SUPPLIED INFORMATION Start Marker

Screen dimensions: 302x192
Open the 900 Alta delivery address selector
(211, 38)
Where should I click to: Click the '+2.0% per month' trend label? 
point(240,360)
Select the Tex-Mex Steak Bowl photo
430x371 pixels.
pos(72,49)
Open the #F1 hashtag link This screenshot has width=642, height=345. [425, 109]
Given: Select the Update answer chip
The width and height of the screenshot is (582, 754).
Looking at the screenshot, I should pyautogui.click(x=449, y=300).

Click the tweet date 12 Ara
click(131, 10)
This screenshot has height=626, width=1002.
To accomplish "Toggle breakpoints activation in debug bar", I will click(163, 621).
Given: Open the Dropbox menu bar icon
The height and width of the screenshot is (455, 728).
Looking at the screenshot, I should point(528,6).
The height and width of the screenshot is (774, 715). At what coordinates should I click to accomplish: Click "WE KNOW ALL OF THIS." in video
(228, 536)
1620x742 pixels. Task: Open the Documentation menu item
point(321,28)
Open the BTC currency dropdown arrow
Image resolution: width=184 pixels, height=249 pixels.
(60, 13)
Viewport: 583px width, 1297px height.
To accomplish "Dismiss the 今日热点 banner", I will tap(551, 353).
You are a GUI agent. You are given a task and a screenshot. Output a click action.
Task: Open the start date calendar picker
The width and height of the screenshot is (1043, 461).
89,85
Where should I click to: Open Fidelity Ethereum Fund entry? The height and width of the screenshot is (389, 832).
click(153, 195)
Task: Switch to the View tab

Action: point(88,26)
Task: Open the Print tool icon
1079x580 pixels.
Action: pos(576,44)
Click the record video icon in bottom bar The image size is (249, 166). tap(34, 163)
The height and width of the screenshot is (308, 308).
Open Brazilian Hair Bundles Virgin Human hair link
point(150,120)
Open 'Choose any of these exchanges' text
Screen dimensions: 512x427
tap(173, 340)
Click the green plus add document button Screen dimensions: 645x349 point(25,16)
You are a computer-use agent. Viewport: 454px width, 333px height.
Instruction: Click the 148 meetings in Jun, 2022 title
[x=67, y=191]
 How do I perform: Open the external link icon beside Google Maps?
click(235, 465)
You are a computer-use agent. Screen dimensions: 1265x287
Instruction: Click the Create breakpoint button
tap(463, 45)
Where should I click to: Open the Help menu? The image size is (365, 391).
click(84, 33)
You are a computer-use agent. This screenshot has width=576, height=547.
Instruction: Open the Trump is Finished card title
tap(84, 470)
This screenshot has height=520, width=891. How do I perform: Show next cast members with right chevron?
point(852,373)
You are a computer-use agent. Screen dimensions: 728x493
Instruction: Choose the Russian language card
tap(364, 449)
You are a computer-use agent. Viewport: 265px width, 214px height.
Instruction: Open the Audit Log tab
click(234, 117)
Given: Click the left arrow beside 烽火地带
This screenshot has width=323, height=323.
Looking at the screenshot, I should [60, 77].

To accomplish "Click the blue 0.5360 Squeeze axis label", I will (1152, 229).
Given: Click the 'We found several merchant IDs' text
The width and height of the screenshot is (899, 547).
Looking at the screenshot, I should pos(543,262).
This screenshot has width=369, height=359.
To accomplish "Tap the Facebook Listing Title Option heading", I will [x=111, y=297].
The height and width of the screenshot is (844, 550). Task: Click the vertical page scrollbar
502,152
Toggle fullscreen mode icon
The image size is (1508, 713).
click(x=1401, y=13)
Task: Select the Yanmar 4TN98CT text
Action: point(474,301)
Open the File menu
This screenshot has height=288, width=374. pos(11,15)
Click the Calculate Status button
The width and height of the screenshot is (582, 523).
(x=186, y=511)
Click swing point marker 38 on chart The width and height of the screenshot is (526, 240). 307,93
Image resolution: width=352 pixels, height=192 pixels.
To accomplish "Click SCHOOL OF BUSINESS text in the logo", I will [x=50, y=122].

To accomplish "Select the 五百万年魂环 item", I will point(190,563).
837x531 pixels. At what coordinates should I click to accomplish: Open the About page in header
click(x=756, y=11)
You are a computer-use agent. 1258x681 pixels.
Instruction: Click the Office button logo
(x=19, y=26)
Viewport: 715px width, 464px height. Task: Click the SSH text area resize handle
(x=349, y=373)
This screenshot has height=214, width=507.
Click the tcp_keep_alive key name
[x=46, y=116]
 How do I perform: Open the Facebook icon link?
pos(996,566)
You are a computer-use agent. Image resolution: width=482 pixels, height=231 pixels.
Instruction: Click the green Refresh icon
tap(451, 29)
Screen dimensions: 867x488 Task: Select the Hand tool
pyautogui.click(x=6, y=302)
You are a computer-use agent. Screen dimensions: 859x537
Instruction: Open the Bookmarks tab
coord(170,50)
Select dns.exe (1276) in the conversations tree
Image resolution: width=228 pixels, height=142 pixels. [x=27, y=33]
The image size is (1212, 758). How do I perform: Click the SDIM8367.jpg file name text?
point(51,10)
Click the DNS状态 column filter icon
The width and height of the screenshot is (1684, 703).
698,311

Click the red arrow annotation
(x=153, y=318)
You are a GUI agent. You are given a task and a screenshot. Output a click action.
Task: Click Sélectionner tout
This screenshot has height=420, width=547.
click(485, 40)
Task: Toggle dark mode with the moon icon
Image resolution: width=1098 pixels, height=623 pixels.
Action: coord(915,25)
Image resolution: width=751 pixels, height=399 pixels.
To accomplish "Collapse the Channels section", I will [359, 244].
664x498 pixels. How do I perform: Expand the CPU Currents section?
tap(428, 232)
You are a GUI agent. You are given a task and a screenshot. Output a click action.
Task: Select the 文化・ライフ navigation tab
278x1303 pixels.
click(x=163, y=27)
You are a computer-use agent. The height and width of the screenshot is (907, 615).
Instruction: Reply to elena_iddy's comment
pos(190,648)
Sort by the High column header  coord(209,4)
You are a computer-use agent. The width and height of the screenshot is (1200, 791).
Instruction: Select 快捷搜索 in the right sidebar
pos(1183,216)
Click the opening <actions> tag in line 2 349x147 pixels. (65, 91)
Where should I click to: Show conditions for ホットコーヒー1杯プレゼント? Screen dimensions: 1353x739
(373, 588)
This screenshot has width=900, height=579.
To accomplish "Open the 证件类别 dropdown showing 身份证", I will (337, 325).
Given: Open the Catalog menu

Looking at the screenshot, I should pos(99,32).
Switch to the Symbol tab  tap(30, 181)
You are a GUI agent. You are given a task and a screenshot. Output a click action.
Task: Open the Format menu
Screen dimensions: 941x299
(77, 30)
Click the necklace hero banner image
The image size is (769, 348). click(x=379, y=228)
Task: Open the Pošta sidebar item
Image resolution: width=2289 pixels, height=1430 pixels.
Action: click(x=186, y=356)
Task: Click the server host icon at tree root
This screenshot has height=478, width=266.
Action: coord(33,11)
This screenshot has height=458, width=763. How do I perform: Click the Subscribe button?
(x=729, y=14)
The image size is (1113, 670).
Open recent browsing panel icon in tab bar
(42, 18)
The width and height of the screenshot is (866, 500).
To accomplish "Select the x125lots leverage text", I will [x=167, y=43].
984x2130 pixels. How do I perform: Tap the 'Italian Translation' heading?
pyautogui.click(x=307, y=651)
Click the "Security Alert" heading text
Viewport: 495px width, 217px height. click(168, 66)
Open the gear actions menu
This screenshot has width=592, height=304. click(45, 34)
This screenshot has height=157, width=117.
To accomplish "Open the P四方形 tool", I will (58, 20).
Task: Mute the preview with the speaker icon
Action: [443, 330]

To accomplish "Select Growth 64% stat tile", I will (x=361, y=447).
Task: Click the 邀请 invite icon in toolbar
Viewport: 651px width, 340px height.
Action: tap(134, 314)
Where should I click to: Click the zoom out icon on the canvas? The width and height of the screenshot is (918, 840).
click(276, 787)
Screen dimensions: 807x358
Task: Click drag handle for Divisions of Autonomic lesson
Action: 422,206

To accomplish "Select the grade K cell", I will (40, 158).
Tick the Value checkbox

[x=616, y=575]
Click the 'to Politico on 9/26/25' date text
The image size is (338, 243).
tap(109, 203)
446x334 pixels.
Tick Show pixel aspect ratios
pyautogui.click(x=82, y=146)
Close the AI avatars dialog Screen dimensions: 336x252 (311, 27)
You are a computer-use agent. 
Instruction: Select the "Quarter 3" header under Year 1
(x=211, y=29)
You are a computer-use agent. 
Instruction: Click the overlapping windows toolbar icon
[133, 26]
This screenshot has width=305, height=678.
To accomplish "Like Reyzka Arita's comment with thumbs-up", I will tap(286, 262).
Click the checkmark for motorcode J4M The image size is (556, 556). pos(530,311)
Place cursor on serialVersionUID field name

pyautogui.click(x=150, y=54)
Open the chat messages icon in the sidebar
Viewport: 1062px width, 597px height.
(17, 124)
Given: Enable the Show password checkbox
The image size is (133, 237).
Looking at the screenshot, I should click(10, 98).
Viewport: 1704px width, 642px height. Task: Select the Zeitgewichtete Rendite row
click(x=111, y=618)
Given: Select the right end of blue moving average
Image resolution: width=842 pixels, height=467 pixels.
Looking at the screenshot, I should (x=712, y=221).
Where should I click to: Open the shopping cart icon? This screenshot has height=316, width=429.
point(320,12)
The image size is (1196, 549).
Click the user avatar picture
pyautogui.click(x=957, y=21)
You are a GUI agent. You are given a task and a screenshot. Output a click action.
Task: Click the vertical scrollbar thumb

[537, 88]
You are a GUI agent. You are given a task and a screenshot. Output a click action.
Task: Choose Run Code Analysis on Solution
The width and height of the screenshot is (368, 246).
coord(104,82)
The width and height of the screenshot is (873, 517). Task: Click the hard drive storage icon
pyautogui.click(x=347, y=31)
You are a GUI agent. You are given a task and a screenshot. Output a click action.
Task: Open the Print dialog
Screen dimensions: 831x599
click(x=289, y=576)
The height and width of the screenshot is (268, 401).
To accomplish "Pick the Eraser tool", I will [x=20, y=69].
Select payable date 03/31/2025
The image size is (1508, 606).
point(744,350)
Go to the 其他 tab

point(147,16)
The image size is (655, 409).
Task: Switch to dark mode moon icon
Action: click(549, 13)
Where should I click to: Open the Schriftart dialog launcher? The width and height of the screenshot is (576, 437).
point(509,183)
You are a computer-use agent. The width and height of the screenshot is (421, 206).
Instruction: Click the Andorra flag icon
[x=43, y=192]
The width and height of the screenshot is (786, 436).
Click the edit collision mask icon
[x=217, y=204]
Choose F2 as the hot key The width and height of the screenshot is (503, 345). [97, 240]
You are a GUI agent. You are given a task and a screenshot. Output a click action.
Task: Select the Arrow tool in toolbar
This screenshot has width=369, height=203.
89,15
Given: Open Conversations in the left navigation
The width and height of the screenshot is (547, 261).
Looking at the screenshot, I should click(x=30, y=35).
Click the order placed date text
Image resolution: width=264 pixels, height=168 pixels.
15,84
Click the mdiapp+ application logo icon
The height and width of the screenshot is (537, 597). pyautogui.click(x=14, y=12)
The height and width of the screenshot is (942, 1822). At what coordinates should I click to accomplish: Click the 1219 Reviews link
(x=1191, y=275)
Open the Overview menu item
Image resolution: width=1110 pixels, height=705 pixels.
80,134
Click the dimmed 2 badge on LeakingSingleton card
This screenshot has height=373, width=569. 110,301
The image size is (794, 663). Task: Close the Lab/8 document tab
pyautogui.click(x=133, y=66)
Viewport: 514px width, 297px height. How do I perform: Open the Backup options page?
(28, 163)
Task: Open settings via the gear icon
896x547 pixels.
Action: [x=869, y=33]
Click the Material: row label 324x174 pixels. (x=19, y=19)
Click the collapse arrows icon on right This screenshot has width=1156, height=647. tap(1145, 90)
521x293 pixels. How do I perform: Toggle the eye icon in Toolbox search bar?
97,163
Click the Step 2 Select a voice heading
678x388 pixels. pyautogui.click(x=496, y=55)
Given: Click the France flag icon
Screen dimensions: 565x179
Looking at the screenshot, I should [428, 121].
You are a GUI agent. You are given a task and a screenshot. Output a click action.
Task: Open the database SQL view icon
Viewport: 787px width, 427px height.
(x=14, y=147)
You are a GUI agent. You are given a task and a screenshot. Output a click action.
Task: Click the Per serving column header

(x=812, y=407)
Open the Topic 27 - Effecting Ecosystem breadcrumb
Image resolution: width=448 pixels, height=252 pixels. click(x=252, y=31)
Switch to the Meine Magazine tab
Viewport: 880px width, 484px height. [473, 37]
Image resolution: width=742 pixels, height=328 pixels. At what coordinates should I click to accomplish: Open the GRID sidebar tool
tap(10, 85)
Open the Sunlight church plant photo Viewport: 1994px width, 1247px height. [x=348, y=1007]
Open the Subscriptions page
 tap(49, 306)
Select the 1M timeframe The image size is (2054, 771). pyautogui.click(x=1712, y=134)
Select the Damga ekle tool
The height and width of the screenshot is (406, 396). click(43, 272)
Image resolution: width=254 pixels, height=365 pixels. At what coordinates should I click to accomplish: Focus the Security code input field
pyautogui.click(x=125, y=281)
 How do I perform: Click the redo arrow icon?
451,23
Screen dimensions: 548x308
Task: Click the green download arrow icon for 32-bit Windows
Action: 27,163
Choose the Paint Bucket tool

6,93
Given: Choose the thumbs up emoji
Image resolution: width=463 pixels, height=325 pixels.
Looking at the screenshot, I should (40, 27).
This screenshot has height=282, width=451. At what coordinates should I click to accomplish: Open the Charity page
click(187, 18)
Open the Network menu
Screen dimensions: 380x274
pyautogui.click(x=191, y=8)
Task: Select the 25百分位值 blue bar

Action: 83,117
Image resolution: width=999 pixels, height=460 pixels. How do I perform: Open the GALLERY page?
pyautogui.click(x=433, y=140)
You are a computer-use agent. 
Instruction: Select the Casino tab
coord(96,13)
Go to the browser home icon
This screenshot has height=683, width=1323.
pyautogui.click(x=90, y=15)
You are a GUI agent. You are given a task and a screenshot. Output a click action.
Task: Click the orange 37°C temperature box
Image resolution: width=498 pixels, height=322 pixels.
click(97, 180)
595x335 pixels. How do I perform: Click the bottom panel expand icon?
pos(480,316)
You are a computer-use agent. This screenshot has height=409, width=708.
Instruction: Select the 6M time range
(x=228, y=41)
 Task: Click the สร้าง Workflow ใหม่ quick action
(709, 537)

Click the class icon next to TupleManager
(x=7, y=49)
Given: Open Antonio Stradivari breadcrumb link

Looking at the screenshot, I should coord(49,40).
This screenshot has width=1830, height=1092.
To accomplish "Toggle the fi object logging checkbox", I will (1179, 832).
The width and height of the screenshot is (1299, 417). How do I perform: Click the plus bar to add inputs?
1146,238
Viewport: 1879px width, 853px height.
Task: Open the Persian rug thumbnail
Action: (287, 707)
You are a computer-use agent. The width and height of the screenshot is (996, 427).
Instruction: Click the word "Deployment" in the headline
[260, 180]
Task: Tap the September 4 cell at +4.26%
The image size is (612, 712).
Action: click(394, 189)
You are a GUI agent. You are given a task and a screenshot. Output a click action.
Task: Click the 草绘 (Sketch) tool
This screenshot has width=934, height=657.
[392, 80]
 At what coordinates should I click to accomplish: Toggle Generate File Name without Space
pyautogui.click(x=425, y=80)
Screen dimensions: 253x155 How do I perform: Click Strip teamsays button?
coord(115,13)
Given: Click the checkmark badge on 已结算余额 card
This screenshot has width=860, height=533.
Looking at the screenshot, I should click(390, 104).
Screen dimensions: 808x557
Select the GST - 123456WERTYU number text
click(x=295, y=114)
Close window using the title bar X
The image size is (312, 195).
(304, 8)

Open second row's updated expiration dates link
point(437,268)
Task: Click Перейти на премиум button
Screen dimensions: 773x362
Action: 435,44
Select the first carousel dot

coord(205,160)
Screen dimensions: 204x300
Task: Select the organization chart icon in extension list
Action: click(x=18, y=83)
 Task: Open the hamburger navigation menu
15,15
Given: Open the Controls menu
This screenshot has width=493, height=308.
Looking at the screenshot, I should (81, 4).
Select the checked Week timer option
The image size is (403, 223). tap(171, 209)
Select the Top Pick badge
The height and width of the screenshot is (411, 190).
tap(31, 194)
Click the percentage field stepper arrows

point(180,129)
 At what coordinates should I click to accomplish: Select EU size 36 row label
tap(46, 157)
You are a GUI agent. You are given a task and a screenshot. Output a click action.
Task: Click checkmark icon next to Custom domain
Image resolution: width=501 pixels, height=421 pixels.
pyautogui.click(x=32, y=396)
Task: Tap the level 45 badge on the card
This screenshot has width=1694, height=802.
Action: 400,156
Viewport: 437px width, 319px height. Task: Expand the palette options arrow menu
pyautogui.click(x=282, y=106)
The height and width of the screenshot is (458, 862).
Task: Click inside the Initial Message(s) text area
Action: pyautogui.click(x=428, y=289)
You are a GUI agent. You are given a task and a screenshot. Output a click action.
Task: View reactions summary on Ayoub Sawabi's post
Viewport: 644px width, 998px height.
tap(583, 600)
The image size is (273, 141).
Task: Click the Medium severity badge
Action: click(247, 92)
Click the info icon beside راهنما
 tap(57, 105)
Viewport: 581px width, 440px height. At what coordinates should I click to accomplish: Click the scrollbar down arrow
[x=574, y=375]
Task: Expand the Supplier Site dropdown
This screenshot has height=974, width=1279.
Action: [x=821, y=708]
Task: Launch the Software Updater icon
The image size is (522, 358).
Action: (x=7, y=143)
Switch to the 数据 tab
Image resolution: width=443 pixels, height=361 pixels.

SUPPLIED INFORMATION End Marker

WORK ORDER: Copy whichever lines above contain the string "left".

TASK ANSWER:
Given: Click the left arrow beside 烽火地带
Given: Open Conversations in the left navigation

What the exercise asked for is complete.